* _WHAT THE TASK REQUIRES_: With the line containing "Given: Select 辅助功能 in the sidebar menu" as the start and the line containing "Viewport: 554px width, 366px height." as the end, transcribe that span of the entries below exactly, including both.

[Extracted records]
++++++++

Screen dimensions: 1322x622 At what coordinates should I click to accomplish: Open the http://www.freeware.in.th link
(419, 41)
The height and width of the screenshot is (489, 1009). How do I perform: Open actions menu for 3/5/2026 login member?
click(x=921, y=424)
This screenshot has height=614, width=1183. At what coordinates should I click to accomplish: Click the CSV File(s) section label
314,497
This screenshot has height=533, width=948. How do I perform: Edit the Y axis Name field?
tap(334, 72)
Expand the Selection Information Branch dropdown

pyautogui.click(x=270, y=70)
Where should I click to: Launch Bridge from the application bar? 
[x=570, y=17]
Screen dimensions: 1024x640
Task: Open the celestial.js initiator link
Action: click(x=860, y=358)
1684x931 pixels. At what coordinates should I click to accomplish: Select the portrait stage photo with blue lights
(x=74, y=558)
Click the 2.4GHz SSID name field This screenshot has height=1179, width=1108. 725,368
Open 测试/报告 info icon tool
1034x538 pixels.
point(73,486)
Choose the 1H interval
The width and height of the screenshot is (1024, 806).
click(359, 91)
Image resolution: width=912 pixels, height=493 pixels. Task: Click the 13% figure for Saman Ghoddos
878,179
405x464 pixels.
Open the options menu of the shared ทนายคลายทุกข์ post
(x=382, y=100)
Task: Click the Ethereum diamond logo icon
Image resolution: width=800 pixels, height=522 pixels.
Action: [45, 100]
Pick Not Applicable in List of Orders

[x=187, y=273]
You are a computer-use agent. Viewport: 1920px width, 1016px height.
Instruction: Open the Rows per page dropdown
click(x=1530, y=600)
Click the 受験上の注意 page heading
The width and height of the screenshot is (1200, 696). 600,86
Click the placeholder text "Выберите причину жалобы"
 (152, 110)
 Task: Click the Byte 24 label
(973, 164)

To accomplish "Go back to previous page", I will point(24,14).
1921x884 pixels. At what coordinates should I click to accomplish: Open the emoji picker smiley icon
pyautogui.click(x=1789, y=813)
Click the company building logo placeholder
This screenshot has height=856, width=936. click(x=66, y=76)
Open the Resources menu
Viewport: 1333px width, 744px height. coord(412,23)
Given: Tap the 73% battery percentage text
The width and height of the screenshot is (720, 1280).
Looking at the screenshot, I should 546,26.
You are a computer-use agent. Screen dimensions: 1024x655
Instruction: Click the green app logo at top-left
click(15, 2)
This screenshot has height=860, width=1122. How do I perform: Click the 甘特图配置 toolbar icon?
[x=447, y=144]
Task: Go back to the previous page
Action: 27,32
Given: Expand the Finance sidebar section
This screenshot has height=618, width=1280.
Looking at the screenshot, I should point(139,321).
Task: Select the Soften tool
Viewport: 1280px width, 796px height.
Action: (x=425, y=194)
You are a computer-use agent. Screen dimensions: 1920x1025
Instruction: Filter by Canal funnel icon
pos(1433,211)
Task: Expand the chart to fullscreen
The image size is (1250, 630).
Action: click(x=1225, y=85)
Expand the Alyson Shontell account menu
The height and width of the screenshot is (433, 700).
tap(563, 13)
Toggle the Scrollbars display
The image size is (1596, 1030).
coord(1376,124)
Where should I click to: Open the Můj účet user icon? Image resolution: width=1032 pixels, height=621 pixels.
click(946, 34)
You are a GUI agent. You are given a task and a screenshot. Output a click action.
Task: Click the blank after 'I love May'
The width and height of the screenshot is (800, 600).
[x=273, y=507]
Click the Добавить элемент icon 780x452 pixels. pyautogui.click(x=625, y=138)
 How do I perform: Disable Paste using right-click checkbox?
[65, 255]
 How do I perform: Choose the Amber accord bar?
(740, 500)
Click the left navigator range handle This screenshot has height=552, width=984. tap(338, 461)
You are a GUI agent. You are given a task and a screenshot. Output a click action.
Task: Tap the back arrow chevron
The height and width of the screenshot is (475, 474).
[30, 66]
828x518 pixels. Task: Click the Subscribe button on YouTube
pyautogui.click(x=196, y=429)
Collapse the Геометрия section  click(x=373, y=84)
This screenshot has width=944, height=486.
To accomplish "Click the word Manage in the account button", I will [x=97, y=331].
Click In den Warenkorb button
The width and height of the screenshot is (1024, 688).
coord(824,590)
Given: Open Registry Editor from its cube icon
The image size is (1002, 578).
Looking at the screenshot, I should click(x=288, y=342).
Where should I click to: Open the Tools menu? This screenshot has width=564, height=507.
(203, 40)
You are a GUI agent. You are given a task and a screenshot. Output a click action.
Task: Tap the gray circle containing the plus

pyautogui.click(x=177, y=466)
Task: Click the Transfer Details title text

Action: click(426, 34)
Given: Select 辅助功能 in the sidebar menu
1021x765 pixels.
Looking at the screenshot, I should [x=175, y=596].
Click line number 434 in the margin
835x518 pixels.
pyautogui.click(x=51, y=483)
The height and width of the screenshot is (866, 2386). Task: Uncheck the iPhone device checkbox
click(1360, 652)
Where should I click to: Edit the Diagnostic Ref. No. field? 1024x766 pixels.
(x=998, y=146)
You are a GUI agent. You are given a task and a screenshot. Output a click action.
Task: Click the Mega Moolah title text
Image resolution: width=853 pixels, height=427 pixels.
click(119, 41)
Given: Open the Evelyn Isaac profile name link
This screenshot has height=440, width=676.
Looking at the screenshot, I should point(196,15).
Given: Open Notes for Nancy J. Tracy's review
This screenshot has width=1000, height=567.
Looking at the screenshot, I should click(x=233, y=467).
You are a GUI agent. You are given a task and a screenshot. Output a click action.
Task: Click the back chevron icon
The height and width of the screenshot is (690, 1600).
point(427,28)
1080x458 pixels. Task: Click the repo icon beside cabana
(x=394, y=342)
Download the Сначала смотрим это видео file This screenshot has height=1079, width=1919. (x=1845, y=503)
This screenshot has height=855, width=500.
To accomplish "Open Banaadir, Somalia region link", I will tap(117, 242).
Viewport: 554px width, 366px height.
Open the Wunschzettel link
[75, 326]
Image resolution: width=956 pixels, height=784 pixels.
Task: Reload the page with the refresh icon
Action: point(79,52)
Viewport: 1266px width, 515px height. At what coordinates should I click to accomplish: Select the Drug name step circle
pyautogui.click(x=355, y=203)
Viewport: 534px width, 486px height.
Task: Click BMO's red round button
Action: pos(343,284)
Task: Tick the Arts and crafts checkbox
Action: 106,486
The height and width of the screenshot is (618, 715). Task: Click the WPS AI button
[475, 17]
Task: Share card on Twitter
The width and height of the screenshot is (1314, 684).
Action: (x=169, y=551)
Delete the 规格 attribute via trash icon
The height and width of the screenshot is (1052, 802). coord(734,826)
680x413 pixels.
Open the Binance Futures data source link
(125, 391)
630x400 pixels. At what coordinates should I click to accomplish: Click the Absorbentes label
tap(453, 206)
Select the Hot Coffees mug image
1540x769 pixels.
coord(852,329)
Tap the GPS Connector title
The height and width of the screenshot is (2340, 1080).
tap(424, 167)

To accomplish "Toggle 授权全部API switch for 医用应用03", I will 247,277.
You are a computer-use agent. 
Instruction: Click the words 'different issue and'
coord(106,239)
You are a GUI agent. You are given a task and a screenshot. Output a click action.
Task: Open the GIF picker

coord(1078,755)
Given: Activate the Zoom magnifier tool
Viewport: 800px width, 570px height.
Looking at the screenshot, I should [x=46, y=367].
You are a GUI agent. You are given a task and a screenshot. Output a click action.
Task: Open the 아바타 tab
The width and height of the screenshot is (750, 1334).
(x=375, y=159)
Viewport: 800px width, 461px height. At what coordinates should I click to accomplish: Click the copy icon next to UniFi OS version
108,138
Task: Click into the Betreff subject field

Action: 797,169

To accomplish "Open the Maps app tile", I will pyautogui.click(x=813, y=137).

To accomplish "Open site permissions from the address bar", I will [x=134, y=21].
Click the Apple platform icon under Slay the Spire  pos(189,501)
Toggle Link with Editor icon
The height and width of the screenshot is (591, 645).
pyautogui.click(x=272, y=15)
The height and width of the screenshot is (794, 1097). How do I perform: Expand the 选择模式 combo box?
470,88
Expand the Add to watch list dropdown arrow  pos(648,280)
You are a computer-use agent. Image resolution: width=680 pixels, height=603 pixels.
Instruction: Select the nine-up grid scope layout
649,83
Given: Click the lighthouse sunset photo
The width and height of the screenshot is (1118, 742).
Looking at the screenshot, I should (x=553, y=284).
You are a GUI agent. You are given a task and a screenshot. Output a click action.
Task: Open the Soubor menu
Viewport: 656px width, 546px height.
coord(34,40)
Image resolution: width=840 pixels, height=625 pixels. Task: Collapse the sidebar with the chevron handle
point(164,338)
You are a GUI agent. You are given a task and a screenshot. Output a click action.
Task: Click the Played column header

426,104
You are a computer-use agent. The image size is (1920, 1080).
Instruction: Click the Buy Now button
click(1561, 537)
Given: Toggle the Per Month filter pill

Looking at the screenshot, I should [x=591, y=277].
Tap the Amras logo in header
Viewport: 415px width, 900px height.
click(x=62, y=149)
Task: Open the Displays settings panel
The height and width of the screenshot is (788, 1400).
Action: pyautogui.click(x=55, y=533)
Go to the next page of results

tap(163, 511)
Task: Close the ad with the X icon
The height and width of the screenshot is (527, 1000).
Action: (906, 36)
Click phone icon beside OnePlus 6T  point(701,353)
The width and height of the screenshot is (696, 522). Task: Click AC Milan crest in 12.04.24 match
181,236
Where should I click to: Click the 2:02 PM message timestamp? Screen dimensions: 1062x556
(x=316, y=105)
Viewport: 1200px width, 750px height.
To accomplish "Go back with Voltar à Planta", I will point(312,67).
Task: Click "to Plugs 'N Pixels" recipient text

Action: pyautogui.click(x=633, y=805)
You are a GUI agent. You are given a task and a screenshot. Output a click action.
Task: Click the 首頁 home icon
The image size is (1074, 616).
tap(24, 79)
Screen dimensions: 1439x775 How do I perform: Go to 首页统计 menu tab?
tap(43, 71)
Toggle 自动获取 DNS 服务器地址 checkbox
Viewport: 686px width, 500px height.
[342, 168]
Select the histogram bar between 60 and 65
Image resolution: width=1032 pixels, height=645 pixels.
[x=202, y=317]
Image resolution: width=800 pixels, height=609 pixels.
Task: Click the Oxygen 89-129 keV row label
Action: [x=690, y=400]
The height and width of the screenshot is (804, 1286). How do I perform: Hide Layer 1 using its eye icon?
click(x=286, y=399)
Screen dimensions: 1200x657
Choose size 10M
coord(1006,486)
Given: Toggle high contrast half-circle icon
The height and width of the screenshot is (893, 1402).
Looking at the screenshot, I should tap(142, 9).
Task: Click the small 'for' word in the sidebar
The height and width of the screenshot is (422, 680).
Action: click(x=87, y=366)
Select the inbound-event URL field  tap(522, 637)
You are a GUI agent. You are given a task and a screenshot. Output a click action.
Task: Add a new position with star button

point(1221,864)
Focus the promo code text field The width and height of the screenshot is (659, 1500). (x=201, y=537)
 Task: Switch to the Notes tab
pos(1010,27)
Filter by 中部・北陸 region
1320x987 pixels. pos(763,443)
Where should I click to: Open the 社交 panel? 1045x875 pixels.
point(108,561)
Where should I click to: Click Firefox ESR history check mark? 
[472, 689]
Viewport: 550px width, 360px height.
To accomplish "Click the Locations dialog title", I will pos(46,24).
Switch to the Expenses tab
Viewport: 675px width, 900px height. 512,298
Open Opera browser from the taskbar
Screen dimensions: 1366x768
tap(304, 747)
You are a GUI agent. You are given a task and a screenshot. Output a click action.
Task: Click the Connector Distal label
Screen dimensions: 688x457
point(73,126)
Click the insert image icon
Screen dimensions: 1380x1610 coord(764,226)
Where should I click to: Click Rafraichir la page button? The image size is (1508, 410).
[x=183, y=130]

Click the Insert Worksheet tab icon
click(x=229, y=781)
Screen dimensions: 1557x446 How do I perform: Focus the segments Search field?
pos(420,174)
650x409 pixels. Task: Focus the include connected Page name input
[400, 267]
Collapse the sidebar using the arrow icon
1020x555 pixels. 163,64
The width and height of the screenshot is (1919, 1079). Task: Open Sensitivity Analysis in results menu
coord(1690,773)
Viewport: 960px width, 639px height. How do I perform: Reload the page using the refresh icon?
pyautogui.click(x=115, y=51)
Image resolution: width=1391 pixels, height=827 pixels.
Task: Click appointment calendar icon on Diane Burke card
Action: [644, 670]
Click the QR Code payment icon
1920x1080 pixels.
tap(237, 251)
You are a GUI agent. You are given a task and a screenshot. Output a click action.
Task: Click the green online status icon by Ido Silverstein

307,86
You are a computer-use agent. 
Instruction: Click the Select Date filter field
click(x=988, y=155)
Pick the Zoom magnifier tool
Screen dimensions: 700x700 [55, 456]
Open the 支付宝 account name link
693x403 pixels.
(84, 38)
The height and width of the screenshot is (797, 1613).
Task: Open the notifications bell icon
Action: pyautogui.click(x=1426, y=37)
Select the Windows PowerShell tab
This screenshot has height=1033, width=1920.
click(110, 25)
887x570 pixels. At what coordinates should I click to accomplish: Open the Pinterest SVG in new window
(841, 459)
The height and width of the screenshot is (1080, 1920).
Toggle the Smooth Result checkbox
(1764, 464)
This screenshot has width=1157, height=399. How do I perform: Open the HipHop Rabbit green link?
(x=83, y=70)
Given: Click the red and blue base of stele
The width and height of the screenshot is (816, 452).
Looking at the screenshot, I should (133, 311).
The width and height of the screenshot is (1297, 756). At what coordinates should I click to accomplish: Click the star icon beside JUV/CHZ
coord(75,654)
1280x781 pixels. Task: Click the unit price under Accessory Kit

++++++++

* _COMPLETED EXERCISE_:
Given: Select 辅助功能 in the sidebar menu
1021x765 pixels.
Looking at the screenshot, I should [x=175, y=596].
Click line number 434 in the margin
835x518 pixels.
pyautogui.click(x=51, y=483)
The height and width of the screenshot is (866, 2386). Task: Uncheck the iPhone device checkbox
click(1360, 652)
Where should I click to: Edit the Diagnostic Ref. No. field? 1024x766 pixels.
(x=998, y=146)
You are a GUI agent. You are given a task and a screenshot. Output a click action.
Task: Click the Mega Moolah title text
Image resolution: width=853 pixels, height=427 pixels.
click(119, 41)
Given: Open the Evelyn Isaac profile name link
This screenshot has height=440, width=676.
Looking at the screenshot, I should point(196,15).
Given: Open Notes for Nancy J. Tracy's review
This screenshot has width=1000, height=567.
Looking at the screenshot, I should click(x=233, y=467).
You are a GUI agent. You are given a task and a screenshot. Output a click action.
Task: Click the back chevron icon
The height and width of the screenshot is (690, 1600).
point(427,28)
1080x458 pixels. Task: Click the repo icon beside cabana
(x=394, y=342)
Download the Сначала смотрим это видео file This screenshot has height=1079, width=1919. (x=1845, y=503)
This screenshot has height=855, width=500.
To accomplish "Open Banaadir, Somalia region link", I will tap(117, 242).
Viewport: 554px width, 366px height.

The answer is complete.